Answer

**step1** Understanding the Problem

The problem describes a three-person relay race around a football field. The total distance for the race is 10 times around the field. We are given the distances run by the first two people, Tomiko and Brianna, and we need to find out how many times the third person needs to run to complete the race.

**step2** Identifying Given Distances

The total distance for the race is 10 times around the field.
Tomiko runs $$3 \frac{1}{6}$$ times around the field.
Brianna runs $$2 \frac{2}{3}$$ times around the field.

**step3** Finding a Common Denominator for Fractions

To add the distances run by Tomiko and Brianna, we need to ensure their fractional parts have a common denominator. The denominators are 6 and 3. The least common multiple of 6 and 3 is 6.
Tomiko's distance: $$3 \frac{1}{6}$$ already has a denominator of 6.
Brianna's distance: $$2 \frac{2}{3}$$ can be converted to have a denominator of 6 by multiplying the numerator and denominator of the fraction by 2.
$$2 \frac{2}{3} = 2 + \frac{2 \times 2}{3 \times 2} = 2 + \frac{4}{6} = 2 \frac{4}{6}$$

**step4** Calculating the Combined Distance Run by Tomiko and Brianna

Now we add the distances run by Tomiko and Brianna:
$$3 \frac{1}{6} + 2 \frac{4}{6}$$
First, add the whole numbers: $$3 + 2 = 5$$
Next, add the fractional parts: $$\frac{1}{6} + \frac{4}{6} = \frac{1 + 4}{6} = \frac{5}{6}$$
So, Tomiko and Brianna together ran $$5 \frac{5}{6}$$ times around the field.

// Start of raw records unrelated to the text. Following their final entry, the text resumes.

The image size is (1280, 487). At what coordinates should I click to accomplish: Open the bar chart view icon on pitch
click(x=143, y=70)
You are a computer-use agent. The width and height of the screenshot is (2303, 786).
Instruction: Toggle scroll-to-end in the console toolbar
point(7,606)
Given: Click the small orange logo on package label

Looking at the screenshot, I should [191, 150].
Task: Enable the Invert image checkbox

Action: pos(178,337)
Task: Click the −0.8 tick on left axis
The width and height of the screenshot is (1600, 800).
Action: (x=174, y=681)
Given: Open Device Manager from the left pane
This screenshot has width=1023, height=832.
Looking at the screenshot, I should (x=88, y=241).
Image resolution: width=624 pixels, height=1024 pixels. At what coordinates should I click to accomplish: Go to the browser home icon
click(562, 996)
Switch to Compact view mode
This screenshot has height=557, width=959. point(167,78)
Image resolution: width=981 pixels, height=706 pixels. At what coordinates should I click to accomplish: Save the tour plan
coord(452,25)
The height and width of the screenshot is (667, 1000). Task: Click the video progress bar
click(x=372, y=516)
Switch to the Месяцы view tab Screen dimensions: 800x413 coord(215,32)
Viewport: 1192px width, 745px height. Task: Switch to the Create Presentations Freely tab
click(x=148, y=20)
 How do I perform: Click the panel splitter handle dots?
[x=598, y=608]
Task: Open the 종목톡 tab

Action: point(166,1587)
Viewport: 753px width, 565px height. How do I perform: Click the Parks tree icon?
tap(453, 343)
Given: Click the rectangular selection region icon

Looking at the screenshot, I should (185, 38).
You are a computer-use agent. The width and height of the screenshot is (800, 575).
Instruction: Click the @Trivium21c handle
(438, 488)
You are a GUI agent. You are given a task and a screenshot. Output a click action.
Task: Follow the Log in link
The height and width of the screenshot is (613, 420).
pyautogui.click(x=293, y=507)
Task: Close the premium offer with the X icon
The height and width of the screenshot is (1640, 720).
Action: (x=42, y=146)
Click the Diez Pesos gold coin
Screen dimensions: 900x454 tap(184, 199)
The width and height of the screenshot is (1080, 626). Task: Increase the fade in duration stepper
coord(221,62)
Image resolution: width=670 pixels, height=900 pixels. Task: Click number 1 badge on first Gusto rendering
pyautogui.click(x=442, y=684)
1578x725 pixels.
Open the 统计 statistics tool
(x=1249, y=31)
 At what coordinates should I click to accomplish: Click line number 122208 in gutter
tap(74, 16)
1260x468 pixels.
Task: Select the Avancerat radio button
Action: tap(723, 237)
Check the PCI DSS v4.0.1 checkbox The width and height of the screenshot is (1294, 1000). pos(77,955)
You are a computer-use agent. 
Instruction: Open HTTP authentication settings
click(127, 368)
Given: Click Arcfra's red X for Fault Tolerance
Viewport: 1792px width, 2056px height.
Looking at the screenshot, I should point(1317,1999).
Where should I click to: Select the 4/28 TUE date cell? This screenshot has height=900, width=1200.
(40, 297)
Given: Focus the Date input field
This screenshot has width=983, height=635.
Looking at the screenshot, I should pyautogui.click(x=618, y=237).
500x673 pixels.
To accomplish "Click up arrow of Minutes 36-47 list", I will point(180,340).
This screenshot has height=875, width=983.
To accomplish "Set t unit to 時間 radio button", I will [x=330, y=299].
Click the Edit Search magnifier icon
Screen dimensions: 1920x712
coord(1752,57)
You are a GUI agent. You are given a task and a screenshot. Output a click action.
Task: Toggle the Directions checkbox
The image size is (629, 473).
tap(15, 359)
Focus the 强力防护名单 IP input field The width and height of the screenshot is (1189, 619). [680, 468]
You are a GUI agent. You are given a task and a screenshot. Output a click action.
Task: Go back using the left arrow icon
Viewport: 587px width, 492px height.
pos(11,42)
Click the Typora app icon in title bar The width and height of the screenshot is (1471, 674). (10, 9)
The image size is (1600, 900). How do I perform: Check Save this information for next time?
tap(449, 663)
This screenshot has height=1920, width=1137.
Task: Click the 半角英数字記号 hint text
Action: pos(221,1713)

**step5** Calculating the Remaining Distance for the Third Person

The total race distance is 10 times around the field. Tomiko and Brianna have completed $$5 \frac{5}{6}$$ times around the field. To find the distance the third person needs to run, we subtract the combined distance from the total distance:
$$10 - 5 \frac{5}{6}$$
To subtract, we can rewrite 10 as a mixed number with a fractional part of 6/6:
$$10 = 9 + 1 = 9 + \frac{6}{6} = 9 \frac{6}{6}$$
Now, subtract:
$$9 \frac{6}{6} - 5 \frac{5}{6}$$
First, subtract the whole numbers: $$9 - 5 = 4$$
Next, subtract the fractional parts: $$\frac{6}{6} - \frac{5}{6} = \frac{6 - 5}{6} = \frac{1}{6}$$
Therefore, the third person has to run $$4 \frac{1}{6}$$ times around the field.